Yohanes Koco divonis hanya 2 tahun 8 bulan penjara, ditambah denda Rp 150 juta subsider kurungan 3 bulan. Putusan atas kasus suap itu diambil berdasarkan tuntutan awalnya yang hanya 4 tahun oleh tim Jaksa KPK.
Vonis atas kasus suap PLTU Riau 1 ini dinilai sangat ringan dan mengusik rasa keadilan publik. Bahkan, lebih jauh Majelis Hakim langsung memerintahkan JPU (Jaksa Penuntut Umum) KPK untuk mengajukan pembukaan blokir terhadap 4 rekening Johanes Kotjo di BCA.
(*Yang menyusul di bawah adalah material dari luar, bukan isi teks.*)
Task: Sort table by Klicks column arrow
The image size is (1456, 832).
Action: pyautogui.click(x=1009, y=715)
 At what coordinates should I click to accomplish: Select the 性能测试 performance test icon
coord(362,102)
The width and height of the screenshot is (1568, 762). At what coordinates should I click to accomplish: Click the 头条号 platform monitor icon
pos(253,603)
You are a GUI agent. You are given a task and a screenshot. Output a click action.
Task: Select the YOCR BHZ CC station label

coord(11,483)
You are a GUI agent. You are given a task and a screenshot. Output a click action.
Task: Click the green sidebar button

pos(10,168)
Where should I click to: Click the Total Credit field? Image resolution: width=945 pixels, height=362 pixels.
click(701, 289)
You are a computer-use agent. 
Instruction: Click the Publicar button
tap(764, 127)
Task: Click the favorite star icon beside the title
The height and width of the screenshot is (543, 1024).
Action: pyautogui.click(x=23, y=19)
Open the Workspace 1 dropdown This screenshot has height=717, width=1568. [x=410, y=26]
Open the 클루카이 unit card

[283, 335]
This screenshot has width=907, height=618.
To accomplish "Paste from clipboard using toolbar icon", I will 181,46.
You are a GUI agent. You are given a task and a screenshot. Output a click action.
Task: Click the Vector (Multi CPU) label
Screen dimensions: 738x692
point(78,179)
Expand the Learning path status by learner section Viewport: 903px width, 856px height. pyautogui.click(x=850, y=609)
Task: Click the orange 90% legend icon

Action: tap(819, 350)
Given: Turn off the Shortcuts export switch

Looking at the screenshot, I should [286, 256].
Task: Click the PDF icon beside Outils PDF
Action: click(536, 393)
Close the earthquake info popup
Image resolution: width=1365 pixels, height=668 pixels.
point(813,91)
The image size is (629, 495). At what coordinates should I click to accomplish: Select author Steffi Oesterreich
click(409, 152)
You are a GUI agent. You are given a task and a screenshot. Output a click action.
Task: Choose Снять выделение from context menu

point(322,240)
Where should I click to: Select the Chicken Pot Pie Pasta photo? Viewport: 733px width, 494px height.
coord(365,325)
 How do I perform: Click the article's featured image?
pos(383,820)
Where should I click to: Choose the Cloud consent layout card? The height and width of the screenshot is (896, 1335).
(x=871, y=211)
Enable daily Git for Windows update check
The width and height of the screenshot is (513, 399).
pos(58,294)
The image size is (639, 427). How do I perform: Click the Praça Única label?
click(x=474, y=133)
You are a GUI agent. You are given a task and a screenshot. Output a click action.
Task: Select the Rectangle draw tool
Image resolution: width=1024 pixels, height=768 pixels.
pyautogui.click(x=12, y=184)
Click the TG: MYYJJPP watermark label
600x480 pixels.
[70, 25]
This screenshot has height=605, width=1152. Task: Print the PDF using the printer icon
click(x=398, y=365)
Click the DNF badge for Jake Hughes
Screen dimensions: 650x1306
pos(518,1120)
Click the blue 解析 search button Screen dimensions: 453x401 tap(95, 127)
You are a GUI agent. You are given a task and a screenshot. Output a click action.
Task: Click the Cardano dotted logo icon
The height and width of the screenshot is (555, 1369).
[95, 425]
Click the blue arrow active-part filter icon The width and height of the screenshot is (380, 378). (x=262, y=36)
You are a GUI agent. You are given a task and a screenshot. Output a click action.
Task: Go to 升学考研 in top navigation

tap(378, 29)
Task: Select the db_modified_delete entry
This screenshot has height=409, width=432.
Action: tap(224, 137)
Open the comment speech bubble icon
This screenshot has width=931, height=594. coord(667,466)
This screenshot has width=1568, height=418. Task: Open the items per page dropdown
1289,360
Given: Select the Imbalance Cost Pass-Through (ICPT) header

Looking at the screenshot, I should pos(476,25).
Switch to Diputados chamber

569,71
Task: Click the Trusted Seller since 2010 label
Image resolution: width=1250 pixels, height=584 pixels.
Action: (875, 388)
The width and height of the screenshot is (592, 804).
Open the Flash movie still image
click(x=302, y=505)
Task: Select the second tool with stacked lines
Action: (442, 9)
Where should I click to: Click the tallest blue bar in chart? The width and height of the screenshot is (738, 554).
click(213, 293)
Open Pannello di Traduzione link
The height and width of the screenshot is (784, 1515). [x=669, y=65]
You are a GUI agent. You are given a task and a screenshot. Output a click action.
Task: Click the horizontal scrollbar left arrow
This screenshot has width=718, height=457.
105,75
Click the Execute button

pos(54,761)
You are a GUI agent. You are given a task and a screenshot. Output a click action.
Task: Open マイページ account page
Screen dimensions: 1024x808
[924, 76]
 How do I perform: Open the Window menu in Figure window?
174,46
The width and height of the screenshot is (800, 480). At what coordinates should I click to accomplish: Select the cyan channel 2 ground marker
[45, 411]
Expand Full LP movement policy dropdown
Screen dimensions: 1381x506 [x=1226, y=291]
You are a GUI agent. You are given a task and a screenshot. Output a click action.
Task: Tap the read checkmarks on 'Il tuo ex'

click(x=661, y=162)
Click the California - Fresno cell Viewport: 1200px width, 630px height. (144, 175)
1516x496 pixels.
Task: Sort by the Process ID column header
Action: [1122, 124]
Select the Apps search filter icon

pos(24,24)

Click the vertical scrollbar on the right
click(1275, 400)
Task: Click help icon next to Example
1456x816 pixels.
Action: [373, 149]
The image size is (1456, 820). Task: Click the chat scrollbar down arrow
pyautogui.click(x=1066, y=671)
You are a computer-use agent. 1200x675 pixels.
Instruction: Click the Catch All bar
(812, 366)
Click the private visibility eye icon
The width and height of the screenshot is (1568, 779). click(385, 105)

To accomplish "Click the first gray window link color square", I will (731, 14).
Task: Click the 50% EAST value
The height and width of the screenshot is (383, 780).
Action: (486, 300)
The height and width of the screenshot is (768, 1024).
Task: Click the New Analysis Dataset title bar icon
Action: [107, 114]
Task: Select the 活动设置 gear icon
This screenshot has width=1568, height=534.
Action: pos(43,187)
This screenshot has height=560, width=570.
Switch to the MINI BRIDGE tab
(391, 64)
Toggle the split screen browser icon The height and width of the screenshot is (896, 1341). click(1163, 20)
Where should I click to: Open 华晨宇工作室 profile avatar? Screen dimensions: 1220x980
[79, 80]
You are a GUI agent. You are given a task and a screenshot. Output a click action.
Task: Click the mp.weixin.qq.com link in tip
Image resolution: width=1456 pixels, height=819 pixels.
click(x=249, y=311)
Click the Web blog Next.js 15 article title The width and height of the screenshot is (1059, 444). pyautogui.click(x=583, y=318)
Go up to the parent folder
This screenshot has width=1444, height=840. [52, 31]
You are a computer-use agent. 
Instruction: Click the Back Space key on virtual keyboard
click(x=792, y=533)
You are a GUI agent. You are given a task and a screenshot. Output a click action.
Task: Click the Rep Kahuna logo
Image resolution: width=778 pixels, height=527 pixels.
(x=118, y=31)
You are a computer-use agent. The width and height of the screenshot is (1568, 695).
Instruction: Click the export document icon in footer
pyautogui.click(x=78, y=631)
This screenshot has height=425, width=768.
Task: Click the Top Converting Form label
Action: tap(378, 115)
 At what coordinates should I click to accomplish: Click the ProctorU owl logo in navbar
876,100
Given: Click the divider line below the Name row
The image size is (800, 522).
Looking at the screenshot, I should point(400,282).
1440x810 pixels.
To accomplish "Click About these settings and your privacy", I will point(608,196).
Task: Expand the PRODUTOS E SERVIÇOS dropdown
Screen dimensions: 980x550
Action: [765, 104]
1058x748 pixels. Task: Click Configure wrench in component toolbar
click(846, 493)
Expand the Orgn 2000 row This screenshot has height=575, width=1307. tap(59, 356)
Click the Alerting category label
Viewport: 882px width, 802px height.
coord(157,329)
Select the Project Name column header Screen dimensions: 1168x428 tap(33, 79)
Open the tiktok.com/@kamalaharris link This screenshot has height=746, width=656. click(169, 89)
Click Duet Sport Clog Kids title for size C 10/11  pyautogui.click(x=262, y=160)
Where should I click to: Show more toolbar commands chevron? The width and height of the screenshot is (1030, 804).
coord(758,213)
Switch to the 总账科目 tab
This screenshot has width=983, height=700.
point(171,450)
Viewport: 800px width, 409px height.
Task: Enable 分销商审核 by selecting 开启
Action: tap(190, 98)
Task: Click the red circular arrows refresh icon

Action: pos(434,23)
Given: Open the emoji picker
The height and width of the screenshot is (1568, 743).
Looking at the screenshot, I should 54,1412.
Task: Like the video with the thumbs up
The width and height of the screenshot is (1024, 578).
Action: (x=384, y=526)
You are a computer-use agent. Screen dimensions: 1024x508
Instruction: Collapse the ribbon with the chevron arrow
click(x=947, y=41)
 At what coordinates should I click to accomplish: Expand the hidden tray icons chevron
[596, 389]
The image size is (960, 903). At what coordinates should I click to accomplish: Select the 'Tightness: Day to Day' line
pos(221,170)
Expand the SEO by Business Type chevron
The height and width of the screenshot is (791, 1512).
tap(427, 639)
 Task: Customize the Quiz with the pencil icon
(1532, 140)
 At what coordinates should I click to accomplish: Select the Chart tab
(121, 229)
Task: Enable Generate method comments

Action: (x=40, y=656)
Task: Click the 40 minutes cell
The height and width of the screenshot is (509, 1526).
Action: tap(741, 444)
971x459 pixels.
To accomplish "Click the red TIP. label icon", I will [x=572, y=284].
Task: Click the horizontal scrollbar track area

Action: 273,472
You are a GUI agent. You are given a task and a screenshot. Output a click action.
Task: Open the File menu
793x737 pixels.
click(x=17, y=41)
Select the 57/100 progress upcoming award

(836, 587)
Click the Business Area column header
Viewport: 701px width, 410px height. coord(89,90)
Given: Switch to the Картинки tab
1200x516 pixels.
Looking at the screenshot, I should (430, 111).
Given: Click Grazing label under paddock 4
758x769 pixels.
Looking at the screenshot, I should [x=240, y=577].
Kasus Suap PLTU Riau 1 Vonisnya Sangat Ringan
Yusri Usman, Direktur Eksekutif CERI, menilai bahwa hal ini tentu luar biasa. Sebagai pertanda bahwa dalam kasus ini jauh dari jeratan terhadap korupsi oleh korporasi. Atau, bisa jadi Majelis Hakim ingin mengirim pesan ke publik. Bahwa dakwaan KPK sangat lemah, atau ada intervensi elite kekuasaan yang sangat kuat terhadap kasus ini.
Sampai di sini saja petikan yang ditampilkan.